___ Excerpted records

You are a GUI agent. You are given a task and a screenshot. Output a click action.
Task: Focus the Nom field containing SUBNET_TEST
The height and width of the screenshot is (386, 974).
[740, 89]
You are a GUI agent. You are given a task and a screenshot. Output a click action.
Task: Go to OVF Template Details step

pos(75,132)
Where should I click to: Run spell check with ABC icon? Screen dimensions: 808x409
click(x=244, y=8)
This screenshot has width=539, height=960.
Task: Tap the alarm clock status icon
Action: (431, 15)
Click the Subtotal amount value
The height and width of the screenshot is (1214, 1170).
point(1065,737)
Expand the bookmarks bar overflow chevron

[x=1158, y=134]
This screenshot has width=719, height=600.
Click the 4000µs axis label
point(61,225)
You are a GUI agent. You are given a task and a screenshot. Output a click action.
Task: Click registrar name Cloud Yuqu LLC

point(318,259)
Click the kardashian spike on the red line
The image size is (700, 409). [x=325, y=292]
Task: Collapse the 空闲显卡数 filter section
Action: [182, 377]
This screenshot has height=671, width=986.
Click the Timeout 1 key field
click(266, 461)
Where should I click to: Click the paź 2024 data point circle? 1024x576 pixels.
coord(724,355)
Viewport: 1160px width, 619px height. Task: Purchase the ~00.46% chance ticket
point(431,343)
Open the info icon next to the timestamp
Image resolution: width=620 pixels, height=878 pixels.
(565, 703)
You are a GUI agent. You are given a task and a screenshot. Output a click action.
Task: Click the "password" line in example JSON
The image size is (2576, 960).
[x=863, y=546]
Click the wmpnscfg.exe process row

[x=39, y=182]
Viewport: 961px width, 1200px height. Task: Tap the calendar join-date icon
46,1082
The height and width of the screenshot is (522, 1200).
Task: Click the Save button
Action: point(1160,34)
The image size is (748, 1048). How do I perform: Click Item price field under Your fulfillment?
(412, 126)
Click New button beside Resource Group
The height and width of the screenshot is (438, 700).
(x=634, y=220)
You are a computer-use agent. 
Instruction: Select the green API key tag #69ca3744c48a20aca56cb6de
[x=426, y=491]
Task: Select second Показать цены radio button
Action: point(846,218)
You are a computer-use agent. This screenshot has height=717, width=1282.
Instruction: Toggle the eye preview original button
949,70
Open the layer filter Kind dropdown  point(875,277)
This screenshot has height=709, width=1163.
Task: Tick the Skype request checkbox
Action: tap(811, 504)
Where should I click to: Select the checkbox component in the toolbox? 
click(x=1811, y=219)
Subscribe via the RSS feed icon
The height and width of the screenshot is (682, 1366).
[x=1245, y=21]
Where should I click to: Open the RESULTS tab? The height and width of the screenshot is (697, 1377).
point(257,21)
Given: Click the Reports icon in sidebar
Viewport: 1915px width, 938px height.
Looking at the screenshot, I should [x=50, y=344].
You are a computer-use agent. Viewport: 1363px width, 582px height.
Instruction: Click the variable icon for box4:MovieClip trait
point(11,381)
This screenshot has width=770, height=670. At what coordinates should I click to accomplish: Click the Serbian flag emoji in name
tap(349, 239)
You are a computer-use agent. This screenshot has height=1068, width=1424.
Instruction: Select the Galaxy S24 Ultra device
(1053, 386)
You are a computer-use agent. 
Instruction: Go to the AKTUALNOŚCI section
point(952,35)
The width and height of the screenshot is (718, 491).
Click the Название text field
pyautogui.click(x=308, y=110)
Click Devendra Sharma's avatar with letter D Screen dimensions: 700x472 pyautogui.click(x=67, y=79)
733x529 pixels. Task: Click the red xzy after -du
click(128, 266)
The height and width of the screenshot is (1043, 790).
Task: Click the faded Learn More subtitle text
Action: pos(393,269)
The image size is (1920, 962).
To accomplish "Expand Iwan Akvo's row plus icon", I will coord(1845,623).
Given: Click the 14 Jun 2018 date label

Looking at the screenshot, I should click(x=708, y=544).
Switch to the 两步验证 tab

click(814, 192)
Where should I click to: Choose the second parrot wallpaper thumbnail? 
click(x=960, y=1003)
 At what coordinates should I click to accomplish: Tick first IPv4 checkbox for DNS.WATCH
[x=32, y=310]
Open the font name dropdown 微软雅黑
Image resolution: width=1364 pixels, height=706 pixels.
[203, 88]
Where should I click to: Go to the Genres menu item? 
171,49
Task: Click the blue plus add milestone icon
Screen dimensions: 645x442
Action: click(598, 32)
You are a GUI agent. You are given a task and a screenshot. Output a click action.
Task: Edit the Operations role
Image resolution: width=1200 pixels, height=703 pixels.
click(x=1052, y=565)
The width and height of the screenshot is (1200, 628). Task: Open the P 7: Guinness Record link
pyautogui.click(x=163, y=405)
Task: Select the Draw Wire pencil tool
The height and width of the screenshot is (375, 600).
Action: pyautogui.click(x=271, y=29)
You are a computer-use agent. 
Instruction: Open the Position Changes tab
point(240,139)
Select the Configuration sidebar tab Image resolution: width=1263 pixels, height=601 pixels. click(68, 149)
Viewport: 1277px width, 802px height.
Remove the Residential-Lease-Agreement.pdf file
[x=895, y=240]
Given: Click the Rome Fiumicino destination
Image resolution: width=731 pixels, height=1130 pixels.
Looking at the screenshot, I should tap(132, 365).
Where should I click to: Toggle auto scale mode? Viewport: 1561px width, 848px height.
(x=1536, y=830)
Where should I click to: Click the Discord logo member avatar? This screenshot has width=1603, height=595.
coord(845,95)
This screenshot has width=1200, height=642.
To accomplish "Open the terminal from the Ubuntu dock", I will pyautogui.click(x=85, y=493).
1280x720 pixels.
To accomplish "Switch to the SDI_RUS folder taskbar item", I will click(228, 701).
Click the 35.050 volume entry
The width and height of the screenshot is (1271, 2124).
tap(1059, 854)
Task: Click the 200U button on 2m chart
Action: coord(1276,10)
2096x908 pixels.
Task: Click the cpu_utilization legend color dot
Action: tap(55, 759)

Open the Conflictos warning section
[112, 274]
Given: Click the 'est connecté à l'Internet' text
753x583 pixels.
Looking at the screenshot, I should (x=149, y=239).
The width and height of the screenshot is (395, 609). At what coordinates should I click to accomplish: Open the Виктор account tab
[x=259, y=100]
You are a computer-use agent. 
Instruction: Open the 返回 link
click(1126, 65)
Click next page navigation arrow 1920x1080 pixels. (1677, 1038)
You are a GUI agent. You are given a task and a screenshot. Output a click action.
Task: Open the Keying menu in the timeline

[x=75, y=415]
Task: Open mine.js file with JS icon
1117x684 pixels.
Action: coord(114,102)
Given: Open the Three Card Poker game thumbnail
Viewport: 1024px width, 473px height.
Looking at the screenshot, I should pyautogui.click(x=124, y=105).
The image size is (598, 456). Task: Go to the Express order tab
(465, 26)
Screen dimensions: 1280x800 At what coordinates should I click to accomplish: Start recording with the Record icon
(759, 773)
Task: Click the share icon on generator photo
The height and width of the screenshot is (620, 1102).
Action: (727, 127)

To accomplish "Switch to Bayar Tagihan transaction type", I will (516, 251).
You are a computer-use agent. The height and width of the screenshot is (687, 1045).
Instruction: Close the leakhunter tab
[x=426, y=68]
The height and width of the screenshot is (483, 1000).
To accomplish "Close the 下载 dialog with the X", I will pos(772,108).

______

Required work >>
Reproduce every line from the entries that holds the word "sidebar".

Response below >>
Given: Click the Reports icon in sidebar
Select the Configuration sidebar tab Image resolution: width=1263 pixels, height=601 pixels. click(68, 149)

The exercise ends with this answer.